INPUT:
* * *
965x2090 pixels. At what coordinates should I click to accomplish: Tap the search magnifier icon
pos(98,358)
* * *
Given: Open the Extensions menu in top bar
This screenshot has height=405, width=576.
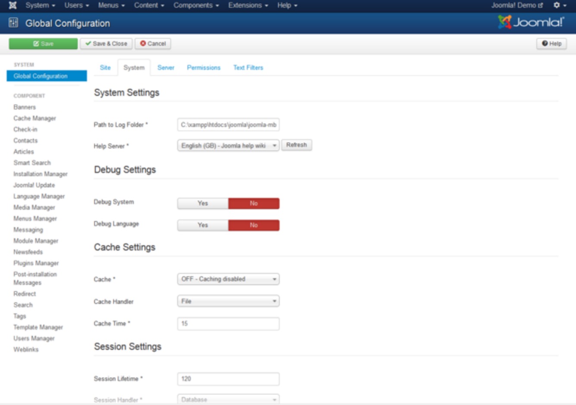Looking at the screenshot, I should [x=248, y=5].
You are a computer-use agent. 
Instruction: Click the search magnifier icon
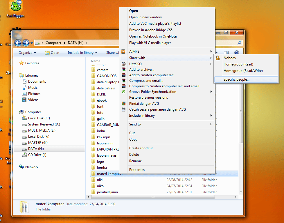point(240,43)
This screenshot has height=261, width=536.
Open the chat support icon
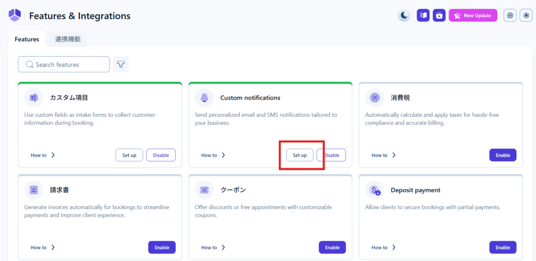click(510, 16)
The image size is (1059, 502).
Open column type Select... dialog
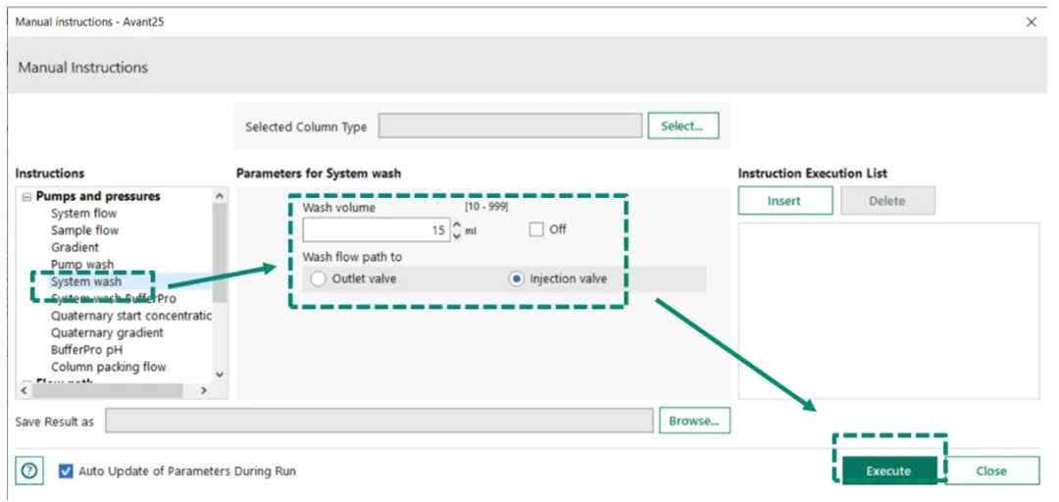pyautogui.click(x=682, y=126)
* * *
WHAT YOU NEED TO DO: Rescale the records beginning at the line that has "965x2090 pixels. At" and stopping after the line that has "pos(98,358)". Repeat those lines with the requests unchanged, and multiply every coordinate in the answers by 1.35, rounding to whole numbers with halves going up.

OUTPUT OF THE EXERCISE:
965x2090 pixels. At what coordinates should I click to accomplish: Tap the search magnifier icon
pos(132,483)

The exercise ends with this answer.